However, despite not looking much better on above measures, when used in multiple linear regression with year, it fairs better. The RMSE is reduced from 0.3456 for using year only down to 0.312. This is better than any of my 10 sets of random numbers though one set got close, 0.314.
For comparison using area at end of June and year in multiple linear regression reduces RMSE to 0.303.
So as Patrice would have expected, area at end of June appears a better predictor than average km^2 decrease in century break days.
---
3)Doing a multiple linear regression using 3 predictors: year, end June Area and average km^2 reduction in century break days reduces the RMSE to 0.261.
So adding end June to year reduced the RMSE from 0.3456 to 0.303 a reduction of 0.0426.
Adding average reduction in century breaks as a third predictor seems to be capturing something else not in year or end Jun Area as the reduction from .303 to .261 a drop of 0.042 is very nearly as large as the drop from adding the end Jun area as my second best predictor.
Of course, there is still the problem that we don't know the average area reduction in century breaks very well until near the end of the melt season.
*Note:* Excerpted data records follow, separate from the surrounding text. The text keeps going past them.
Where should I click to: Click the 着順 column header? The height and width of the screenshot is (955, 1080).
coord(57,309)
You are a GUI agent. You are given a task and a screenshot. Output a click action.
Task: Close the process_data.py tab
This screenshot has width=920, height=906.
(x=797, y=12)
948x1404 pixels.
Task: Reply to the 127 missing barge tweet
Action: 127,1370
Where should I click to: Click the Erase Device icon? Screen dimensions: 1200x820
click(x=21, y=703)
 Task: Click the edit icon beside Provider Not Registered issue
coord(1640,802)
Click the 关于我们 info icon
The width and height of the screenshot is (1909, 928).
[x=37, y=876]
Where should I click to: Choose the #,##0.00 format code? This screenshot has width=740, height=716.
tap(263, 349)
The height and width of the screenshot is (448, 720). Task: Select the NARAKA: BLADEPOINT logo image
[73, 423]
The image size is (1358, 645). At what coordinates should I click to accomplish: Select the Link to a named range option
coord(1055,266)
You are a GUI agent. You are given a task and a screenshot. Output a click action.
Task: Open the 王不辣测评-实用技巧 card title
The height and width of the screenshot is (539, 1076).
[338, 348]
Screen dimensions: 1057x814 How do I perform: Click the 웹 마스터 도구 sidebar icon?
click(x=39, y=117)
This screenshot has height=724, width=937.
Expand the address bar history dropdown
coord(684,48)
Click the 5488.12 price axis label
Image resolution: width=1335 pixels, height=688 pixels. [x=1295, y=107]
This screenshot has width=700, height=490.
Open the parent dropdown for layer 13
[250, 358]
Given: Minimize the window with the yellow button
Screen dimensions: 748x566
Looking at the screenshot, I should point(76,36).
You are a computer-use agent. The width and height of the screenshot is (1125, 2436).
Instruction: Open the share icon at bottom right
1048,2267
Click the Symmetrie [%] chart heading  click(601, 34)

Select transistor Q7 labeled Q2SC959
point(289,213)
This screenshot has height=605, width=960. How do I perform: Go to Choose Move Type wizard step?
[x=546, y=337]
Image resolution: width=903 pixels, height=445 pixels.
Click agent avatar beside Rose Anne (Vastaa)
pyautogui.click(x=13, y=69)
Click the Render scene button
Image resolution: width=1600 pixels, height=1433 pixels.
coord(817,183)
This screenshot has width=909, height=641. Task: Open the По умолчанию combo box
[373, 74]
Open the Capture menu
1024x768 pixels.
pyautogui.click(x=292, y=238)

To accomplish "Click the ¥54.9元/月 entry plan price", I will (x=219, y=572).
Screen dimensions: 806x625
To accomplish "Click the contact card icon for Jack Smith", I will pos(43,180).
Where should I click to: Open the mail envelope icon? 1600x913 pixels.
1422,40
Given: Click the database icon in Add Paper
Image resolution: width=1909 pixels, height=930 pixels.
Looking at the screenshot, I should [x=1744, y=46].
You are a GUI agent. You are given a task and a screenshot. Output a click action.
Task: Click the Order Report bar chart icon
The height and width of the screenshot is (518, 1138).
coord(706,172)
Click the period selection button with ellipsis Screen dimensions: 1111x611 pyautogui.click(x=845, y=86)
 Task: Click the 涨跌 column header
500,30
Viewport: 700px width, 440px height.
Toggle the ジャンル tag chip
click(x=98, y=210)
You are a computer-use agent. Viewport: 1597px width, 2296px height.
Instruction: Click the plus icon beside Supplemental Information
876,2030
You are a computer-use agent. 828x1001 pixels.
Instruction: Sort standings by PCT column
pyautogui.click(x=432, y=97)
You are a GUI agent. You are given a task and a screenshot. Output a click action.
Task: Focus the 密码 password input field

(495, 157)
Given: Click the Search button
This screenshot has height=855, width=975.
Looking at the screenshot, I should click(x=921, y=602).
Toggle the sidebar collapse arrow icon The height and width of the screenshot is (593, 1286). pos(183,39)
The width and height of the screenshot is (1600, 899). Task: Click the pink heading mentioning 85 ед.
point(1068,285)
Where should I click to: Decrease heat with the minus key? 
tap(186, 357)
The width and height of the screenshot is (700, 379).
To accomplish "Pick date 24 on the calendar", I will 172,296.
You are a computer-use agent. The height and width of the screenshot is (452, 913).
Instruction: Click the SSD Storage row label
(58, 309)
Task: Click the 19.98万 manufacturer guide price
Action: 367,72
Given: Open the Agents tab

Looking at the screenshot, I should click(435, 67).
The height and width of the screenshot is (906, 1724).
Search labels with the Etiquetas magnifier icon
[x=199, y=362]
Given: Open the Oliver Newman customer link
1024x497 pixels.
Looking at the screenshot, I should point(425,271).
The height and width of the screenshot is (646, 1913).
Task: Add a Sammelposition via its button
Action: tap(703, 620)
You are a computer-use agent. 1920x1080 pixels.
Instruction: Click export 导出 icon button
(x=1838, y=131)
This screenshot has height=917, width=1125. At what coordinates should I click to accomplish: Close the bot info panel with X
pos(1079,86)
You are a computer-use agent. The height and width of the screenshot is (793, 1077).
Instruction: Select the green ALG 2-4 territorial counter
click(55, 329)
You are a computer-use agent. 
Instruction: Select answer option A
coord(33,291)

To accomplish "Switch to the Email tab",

Could always try the average reduction in April-June century break days.....
Posted by: Neven | June 29, 2011 at 14:21
Taking continuous numbers and making them categorical is the most commonly applied statistical technique. Nothing voodoo about it.
Posted by: Andyborst | June 29, 2011 at 15:18
4) I was wondering whether you might transfer my posts to the century break thread.
I am not so sure about about "thorough". I don't really like the linear of multiple linear regression when we all (even inc W Connolley) agree there is downward acceleration.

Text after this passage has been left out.